Inside, the layout was elementary. Living room with a dining cove, a kitchen with just enough room for a table and chairs, though those were long since gone. The kitchen appliances had been removed, pipes and wires sticking out of the wall. Blocks of relatively clean linoleum indicated where the stove and refrigerator had once sat. The sink was still there, along with the chipped Formica counters with metal rims. Cabinet doors stood open, revealing the empty shelves where paper was curling up from the corners. Without even meaning to, I moved forward and closed one of the cabinet doors. “Sorry. Things like that bug me.”
“I’m the same way,” Daisy said. “You wait. Leave the room and come back and the door will be open again. Almost enough to make you wonder about ghosts.”
“You’re not tempted to fix it up?”
“Maybe one day, though I can’t imagine ever living here again. I like the house I’m in.”
“So which bedroom was yours?”
“In here.”
The room was barely nine feet by twelve, painted an unpleasant shade of pink that I supposed was meant to be girlish.

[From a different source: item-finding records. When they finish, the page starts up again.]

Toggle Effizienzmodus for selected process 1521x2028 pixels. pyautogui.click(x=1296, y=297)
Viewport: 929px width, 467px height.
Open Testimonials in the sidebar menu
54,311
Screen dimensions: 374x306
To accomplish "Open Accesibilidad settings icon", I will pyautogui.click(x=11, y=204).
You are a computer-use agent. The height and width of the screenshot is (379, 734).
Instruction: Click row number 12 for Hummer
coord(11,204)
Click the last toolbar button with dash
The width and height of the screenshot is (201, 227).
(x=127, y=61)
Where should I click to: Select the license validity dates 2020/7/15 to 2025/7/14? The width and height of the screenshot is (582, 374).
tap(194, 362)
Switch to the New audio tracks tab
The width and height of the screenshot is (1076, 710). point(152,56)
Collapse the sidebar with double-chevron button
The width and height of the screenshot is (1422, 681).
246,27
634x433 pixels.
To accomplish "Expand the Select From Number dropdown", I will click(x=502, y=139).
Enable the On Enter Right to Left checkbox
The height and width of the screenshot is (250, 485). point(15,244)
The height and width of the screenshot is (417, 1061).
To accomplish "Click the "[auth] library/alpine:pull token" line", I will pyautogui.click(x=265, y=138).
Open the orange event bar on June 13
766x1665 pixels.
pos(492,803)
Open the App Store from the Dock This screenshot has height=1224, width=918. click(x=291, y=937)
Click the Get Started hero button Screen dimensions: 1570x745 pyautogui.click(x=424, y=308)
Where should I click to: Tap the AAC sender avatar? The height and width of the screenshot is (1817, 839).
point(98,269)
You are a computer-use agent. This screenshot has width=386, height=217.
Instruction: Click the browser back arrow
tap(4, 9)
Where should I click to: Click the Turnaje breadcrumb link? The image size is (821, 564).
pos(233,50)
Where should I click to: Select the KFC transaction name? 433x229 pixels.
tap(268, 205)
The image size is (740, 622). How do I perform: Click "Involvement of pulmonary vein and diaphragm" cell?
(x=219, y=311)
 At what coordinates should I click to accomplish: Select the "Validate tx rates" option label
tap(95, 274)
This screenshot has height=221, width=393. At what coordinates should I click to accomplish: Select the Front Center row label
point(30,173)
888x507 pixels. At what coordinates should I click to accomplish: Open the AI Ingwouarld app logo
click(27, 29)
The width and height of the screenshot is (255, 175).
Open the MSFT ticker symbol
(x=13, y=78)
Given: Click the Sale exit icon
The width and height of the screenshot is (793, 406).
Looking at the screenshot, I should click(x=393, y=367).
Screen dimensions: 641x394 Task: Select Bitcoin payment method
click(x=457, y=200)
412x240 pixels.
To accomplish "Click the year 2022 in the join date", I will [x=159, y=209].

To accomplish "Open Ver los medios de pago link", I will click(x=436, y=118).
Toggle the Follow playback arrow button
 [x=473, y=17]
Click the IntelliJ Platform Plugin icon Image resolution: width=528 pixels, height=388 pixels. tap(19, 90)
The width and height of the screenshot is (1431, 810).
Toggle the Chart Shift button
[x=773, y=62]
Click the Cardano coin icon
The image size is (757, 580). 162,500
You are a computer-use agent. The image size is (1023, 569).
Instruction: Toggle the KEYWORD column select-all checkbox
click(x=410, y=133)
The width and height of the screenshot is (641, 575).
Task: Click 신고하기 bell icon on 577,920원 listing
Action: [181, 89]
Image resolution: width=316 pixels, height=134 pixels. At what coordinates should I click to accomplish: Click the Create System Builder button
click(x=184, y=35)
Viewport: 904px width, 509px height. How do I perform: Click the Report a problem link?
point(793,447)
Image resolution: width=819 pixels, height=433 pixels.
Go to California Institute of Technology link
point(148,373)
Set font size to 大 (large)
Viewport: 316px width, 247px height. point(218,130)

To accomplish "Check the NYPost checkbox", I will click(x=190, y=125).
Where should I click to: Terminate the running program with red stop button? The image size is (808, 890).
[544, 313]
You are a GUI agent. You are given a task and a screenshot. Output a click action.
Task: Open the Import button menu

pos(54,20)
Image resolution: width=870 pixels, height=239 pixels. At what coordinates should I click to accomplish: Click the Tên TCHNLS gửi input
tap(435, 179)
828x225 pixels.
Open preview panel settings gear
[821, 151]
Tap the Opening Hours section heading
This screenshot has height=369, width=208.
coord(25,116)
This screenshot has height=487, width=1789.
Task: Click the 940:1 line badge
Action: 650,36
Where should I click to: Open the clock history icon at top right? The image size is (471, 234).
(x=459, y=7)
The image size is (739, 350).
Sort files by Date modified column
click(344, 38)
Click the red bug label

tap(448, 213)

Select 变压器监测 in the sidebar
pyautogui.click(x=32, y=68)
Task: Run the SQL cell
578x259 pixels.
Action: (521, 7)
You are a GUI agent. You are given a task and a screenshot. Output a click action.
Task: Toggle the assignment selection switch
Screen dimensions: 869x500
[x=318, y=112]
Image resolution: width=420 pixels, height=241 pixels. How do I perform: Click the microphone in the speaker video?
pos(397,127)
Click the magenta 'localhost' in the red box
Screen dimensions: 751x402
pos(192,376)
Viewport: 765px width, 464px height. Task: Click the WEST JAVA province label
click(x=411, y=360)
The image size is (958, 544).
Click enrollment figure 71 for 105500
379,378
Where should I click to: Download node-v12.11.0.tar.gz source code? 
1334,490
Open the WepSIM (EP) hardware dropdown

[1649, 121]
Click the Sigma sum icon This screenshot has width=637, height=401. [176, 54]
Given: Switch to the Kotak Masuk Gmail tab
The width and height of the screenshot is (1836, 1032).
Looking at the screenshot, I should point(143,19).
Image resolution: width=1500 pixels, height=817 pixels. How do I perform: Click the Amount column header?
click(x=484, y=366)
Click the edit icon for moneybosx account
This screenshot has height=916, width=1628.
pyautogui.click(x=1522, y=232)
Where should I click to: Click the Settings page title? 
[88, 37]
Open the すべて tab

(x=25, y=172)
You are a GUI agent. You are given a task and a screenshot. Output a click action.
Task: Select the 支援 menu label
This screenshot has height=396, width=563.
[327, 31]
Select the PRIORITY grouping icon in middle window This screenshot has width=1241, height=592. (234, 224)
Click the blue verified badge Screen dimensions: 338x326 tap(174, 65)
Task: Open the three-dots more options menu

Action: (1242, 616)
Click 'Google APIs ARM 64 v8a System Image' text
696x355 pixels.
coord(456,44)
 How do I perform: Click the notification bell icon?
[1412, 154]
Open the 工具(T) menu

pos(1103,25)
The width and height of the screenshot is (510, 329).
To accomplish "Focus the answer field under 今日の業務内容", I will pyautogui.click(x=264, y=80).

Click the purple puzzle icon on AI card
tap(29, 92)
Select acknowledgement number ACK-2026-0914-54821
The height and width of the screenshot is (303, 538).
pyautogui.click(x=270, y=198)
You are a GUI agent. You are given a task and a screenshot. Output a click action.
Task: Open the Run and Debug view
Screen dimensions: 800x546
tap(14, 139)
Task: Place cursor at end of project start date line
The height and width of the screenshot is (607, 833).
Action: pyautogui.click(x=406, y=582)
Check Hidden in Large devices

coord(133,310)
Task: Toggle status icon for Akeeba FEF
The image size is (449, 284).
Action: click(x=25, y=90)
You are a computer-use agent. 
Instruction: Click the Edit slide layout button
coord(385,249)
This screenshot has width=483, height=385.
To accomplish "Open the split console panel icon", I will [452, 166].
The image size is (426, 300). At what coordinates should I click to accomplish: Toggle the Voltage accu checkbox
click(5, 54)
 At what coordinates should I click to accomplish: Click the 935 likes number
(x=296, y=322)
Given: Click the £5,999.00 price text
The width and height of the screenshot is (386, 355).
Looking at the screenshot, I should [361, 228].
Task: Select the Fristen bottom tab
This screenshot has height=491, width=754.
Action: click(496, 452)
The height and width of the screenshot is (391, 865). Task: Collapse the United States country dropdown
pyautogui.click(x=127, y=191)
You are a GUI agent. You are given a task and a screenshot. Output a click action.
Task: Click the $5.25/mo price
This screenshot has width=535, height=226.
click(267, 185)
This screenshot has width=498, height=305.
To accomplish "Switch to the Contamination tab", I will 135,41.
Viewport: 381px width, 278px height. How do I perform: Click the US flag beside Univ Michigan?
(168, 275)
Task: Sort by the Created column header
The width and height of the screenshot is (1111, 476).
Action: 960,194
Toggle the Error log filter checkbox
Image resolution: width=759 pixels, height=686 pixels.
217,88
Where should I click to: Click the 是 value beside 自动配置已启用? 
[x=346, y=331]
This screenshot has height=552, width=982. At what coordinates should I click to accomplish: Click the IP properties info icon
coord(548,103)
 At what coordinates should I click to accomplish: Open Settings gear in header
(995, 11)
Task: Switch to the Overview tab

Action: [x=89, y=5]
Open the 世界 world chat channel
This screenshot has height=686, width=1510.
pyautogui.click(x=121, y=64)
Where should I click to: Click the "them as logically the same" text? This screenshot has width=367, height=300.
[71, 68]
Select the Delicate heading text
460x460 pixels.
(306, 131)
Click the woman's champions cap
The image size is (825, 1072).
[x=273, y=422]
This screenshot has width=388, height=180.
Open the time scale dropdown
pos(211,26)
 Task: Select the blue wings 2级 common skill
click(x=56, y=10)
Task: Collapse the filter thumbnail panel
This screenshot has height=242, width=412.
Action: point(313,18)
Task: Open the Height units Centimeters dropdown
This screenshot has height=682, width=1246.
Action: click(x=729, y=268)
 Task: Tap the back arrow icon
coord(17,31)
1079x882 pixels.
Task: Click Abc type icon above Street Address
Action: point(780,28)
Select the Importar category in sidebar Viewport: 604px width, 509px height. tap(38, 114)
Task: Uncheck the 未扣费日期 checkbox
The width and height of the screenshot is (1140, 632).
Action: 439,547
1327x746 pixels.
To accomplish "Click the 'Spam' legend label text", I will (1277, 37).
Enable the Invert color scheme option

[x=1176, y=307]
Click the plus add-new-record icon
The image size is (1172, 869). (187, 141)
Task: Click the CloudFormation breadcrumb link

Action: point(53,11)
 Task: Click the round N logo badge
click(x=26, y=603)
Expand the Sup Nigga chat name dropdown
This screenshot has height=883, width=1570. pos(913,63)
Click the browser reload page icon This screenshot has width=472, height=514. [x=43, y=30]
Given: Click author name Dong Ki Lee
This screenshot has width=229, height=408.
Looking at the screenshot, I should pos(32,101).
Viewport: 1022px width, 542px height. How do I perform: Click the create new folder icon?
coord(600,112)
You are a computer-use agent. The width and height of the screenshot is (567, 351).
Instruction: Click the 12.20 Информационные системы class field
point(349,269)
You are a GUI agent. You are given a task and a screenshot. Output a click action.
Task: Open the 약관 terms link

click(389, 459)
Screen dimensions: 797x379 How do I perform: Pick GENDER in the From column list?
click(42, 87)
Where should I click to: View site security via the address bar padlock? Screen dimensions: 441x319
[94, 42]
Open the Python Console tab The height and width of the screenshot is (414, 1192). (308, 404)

“My bed was in this corner. Chest of drawers there. Armoire. Toy box. Little table and two chairs.” She leaned against the wall and surveyed the space. “I felt so lucky to have a room of my own. I didn’t know from tacky. Most of the people we knew were as bad off as we were. Or that’s what I realize now.”
She moved from her room to the second bedroom and paused in the door. This one was painted lavender with a wallpaper border of violets along the low ceiling line. I backtracked three steps and checked the bathroom, where the sink and bathtub were still anchored in place. The toilet had been removed and a rag was stuffed in the hole, which still emitted the spoiled-egg smell of flushes gone by. This was possibly the most depressing house I’d ever been in.